» Supplied data:
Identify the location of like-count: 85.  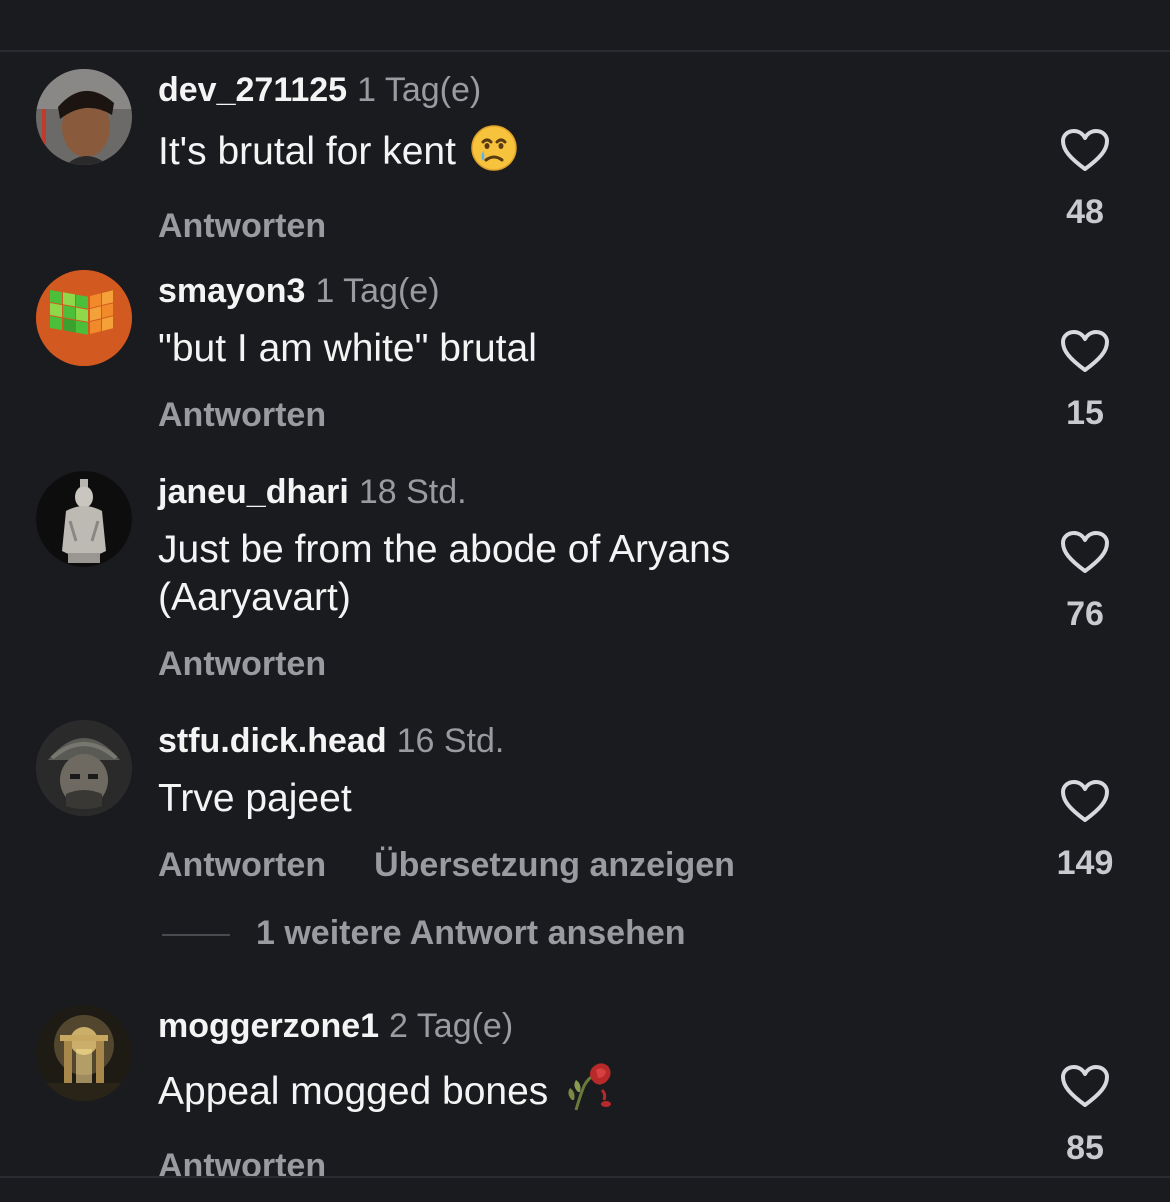
(1085, 1148).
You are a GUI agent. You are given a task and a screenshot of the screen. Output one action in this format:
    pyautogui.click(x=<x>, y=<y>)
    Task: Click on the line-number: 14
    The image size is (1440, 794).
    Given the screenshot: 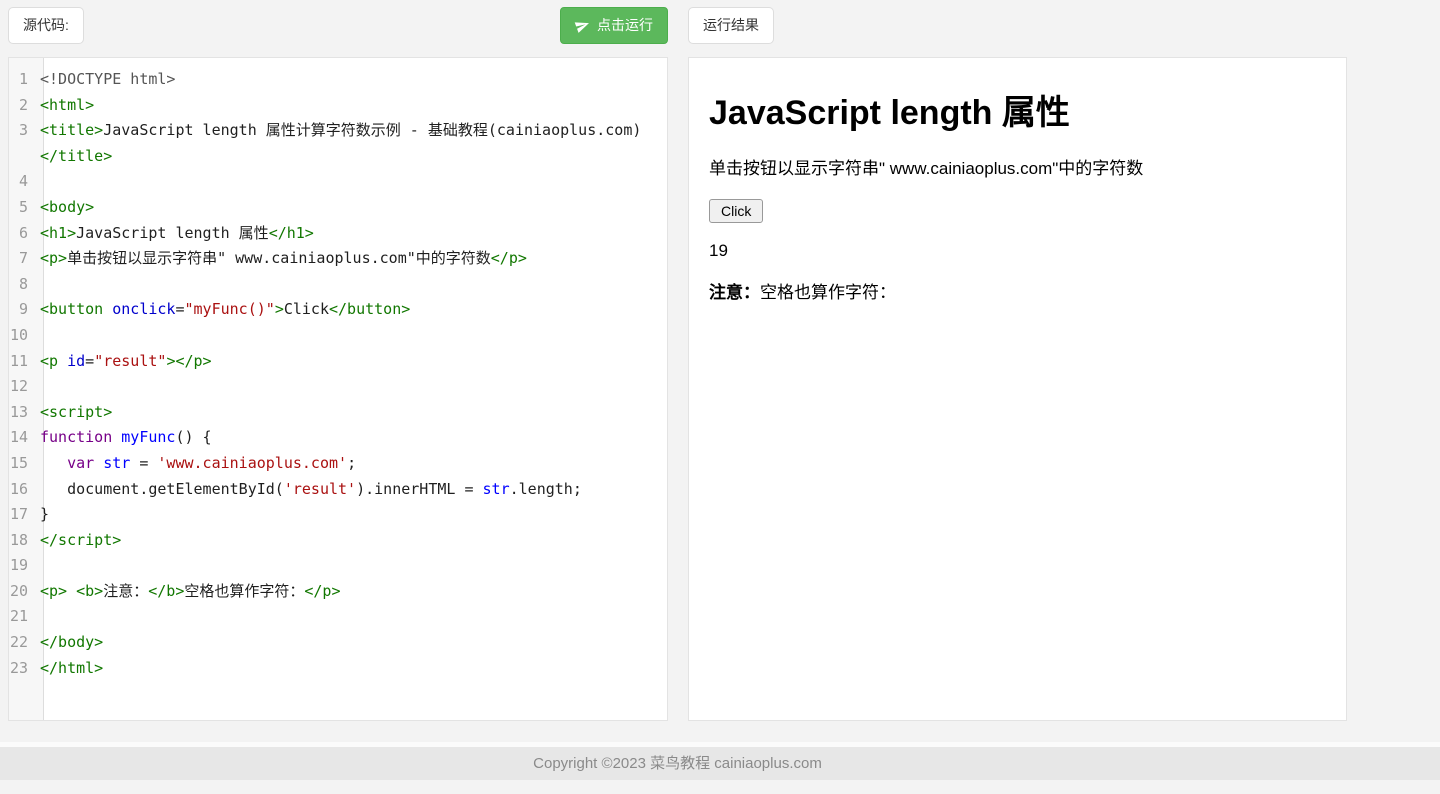 What is the action you would take?
    pyautogui.click(x=18, y=438)
    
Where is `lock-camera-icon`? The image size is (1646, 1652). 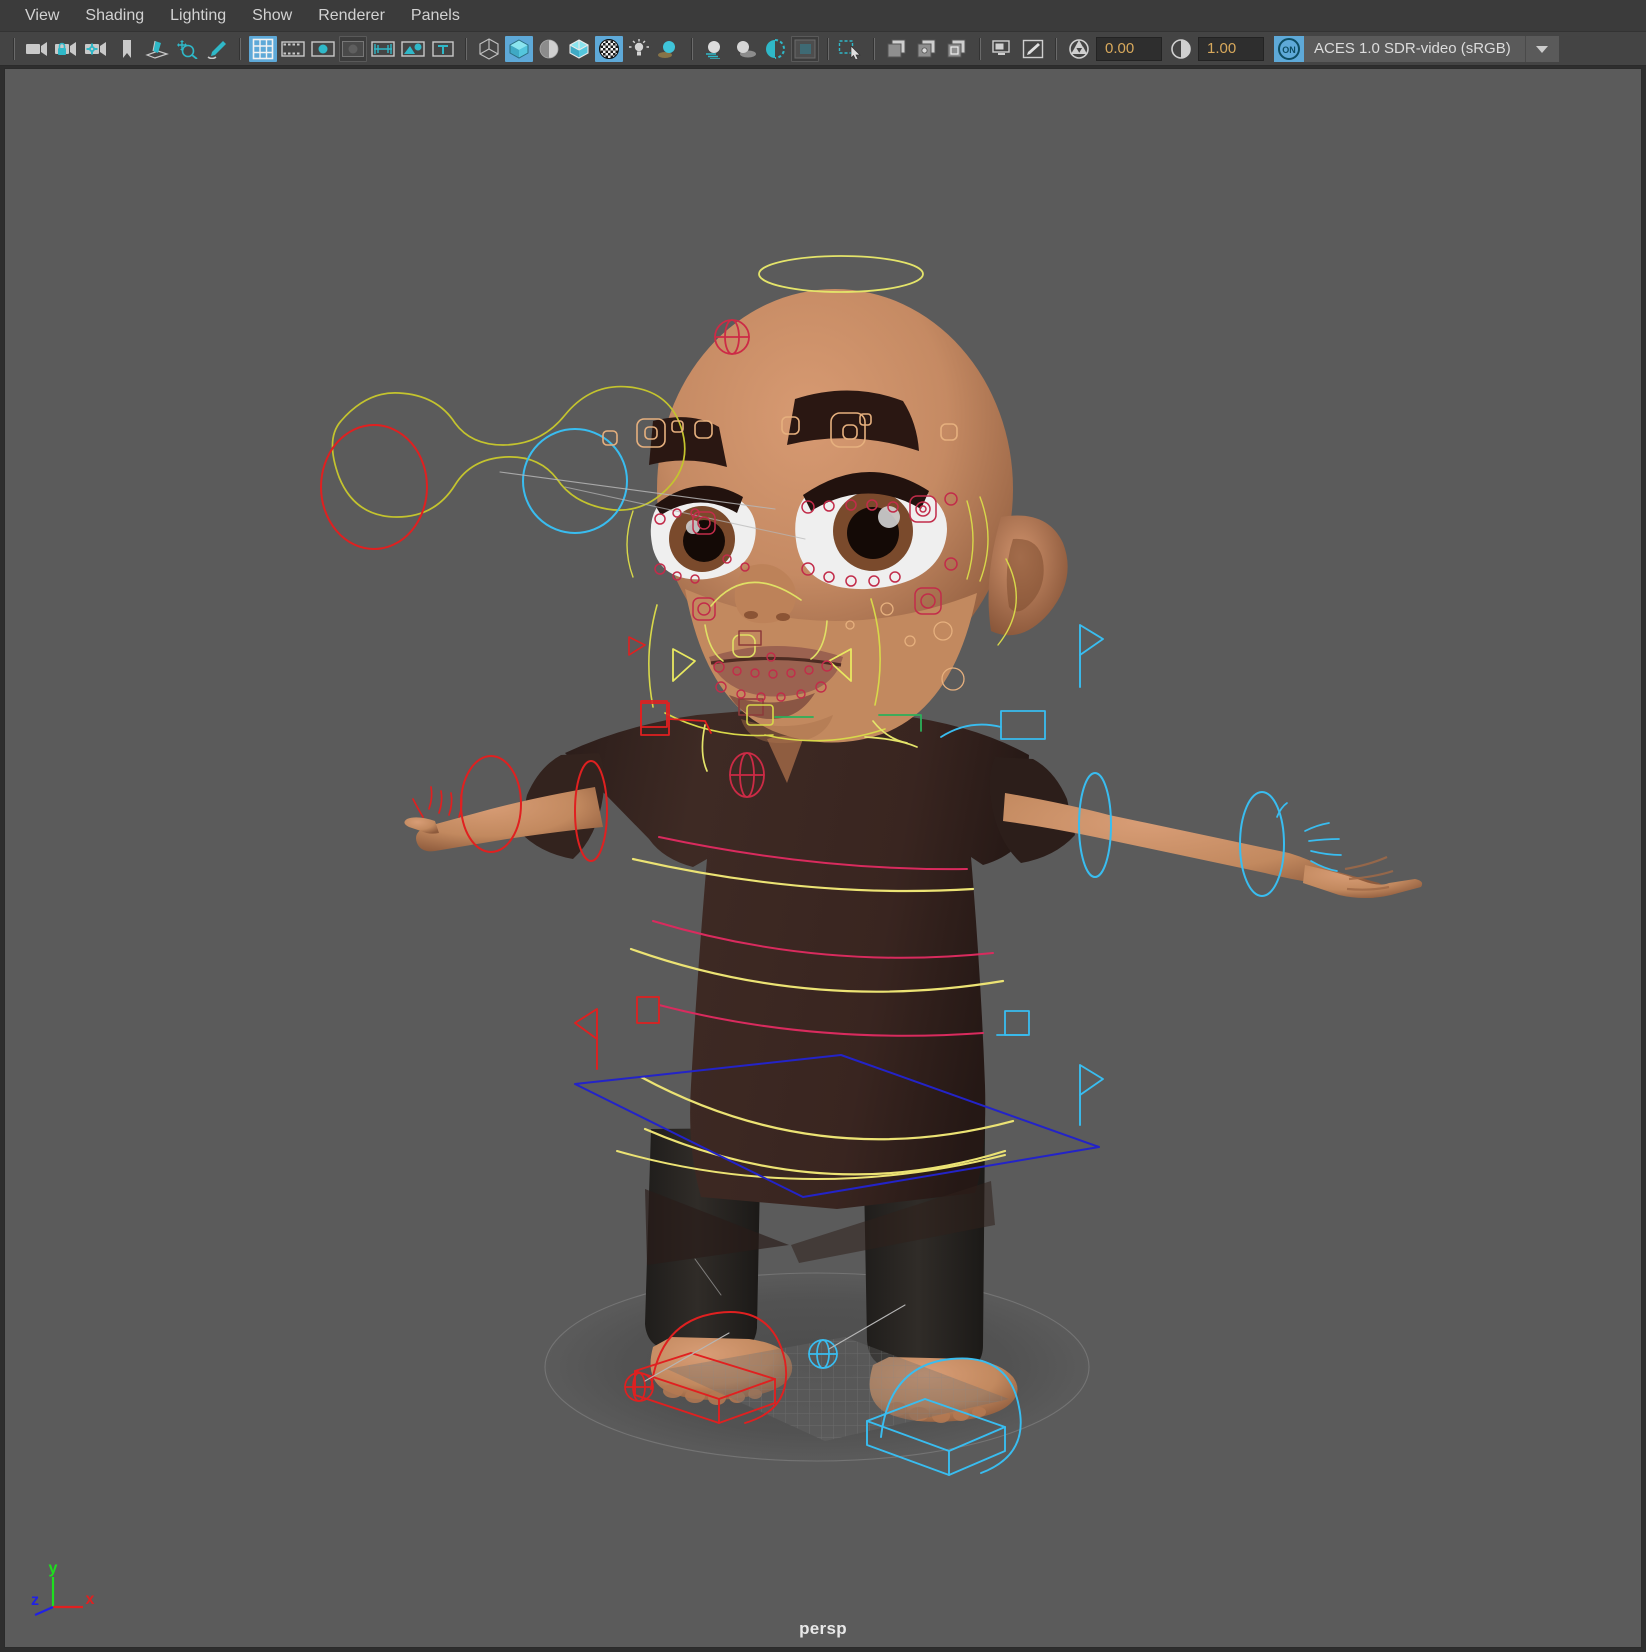
lock-camera-icon is located at coordinates (67, 49).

» Prompt:
Render the stretch from the line containing "is (1646, 1652)." through the end of the entries as a JSON list of strings, one string per line. Omit blank lines and leave the pictures out.

» Expected output:
[
  "Where is `lock-camera-icon`? The image size is (1646, 1652). ",
  "lock-camera-icon is located at coordinates (67, 49)."
]